Journal article
Evaluating Propensity Score Methods in a Quasi-Experimental Study of the Impact of Menu-Labeling
PloS one, v 10(12), pp e0144962-e0144962
2015
PMID: 26677849
Featured in Collection : UN Sustainable Development Goals @ Drexel
Abstract
Quasi-experimental studies of menu labeling have found mixed results for improving diet. Differences between experimental groups can hinder interpretation. Propensity scores are an increasingly common method to improve covariate balance, but multiple methods exist and the improvements associated with each method have rarely been compared. In this re-analysis of the impact of menu labeling, we compare multiple propensity score methods to determine which methods optimize balance between experimental groups.

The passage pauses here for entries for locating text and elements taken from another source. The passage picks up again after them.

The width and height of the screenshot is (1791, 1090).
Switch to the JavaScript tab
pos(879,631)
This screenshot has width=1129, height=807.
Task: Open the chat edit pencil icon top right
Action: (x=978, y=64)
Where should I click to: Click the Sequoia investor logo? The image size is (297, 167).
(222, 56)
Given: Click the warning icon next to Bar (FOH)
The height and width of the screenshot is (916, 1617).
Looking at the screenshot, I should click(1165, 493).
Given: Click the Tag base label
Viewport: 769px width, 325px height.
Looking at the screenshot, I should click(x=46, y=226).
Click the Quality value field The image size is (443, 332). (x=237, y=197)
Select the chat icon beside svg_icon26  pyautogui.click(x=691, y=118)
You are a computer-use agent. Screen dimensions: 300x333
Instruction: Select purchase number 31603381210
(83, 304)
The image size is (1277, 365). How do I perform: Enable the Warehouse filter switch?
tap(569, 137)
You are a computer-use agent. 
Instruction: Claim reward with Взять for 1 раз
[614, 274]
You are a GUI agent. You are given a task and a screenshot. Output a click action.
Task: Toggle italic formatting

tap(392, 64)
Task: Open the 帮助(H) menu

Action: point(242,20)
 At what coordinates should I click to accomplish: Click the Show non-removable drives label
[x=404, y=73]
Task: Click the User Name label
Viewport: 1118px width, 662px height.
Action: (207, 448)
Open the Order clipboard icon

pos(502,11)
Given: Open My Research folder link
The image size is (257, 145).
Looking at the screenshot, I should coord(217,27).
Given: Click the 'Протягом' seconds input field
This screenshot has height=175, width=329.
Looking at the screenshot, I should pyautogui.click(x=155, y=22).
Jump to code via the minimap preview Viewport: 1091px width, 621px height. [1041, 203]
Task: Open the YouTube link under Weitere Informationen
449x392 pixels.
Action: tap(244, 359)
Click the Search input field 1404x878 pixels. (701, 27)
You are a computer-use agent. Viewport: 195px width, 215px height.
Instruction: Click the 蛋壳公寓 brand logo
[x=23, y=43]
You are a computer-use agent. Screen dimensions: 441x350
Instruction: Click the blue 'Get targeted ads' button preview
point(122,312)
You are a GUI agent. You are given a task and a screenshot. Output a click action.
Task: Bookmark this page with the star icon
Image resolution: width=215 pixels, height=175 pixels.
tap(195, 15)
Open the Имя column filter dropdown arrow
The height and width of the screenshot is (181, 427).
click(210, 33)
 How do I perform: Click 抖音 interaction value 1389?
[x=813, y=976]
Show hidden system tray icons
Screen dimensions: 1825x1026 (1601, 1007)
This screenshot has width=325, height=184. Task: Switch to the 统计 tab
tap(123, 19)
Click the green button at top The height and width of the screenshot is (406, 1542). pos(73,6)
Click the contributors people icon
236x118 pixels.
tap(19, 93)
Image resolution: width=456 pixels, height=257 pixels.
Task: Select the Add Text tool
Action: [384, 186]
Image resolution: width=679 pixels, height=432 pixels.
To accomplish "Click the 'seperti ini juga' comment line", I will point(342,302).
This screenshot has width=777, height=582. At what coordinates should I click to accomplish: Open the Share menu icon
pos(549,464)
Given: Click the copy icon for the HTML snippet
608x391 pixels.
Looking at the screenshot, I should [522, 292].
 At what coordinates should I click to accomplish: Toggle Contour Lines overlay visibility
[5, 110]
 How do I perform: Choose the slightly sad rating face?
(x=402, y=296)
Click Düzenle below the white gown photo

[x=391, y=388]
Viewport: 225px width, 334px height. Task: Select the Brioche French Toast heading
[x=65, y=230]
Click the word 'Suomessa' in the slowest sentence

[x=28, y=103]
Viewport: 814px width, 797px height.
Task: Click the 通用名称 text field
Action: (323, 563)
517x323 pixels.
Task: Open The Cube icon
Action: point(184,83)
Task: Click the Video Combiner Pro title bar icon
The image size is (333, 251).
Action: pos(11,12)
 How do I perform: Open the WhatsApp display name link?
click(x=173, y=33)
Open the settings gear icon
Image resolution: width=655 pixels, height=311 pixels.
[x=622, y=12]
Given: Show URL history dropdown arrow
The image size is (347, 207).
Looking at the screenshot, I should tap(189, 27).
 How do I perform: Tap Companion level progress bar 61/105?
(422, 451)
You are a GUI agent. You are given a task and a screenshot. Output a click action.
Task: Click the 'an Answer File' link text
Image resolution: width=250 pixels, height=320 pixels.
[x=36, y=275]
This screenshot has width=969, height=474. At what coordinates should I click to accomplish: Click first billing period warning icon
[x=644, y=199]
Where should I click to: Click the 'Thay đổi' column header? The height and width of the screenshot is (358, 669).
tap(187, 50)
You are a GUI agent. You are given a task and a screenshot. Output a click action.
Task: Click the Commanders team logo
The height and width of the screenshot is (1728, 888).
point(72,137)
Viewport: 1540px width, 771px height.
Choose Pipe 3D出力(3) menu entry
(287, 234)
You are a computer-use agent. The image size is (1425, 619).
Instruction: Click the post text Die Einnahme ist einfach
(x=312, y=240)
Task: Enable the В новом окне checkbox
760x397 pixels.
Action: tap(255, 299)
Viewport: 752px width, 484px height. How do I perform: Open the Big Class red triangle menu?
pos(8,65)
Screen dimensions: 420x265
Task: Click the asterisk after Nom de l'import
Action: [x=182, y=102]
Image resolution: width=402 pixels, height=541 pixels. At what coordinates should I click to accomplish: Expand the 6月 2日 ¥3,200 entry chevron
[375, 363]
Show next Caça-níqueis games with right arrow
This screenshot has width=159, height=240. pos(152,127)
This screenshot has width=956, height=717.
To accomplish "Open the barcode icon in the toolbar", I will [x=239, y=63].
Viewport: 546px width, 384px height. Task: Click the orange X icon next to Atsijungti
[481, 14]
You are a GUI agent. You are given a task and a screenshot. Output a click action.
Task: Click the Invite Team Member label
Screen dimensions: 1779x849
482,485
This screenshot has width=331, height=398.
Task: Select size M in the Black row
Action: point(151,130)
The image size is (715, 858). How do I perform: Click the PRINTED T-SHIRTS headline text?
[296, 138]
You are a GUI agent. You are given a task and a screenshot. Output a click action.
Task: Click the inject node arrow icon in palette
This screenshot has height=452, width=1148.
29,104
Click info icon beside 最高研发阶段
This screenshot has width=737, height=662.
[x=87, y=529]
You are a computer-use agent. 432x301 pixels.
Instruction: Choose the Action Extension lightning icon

Study participants included adult customers who visited full-service restaurants with menu labeling (treatment) and without (control). We compared the balance between treatment groups obtained by four propensity score methods: 1) 1:1 nearest neighbor matching (NN), 2) augmented 1:1 NN (using caliper of 0.2 and an exact match on an imbalanced covariate), 3) full matching, and 4) inverse probability weighting (IPW). We then evaluated the treatment effect on differences in nutrients purchased across the different methods.
1:1 NN resulted in worse balance than the original unmatched sample (average standardized absolute mean distance [ASAM]: 0.185 compared to 0.171). Augmented 1:1 NN improved balance (ASAM: 0.038) but resulted in a large reduction in sample size. Full matching and IPW improved balance over the unmatched sample without a reduction in sample size (ASAM: 0.049 and 0.031, respectively). Menu labeling was associated with decreased calories, fat, sodium and carbohydrates in the unmatched analysis. Results were qualitatively similar in the propensity score matched/weighted models.
While propensity scores offer an increasingly popular tool to improve causal inference, choosing the correct method can be challenging. Our results emphasize the benefit of examining multiple methods to ensure results are consistent, and considering approaches beyond the most popular method of 1:1 NN matching.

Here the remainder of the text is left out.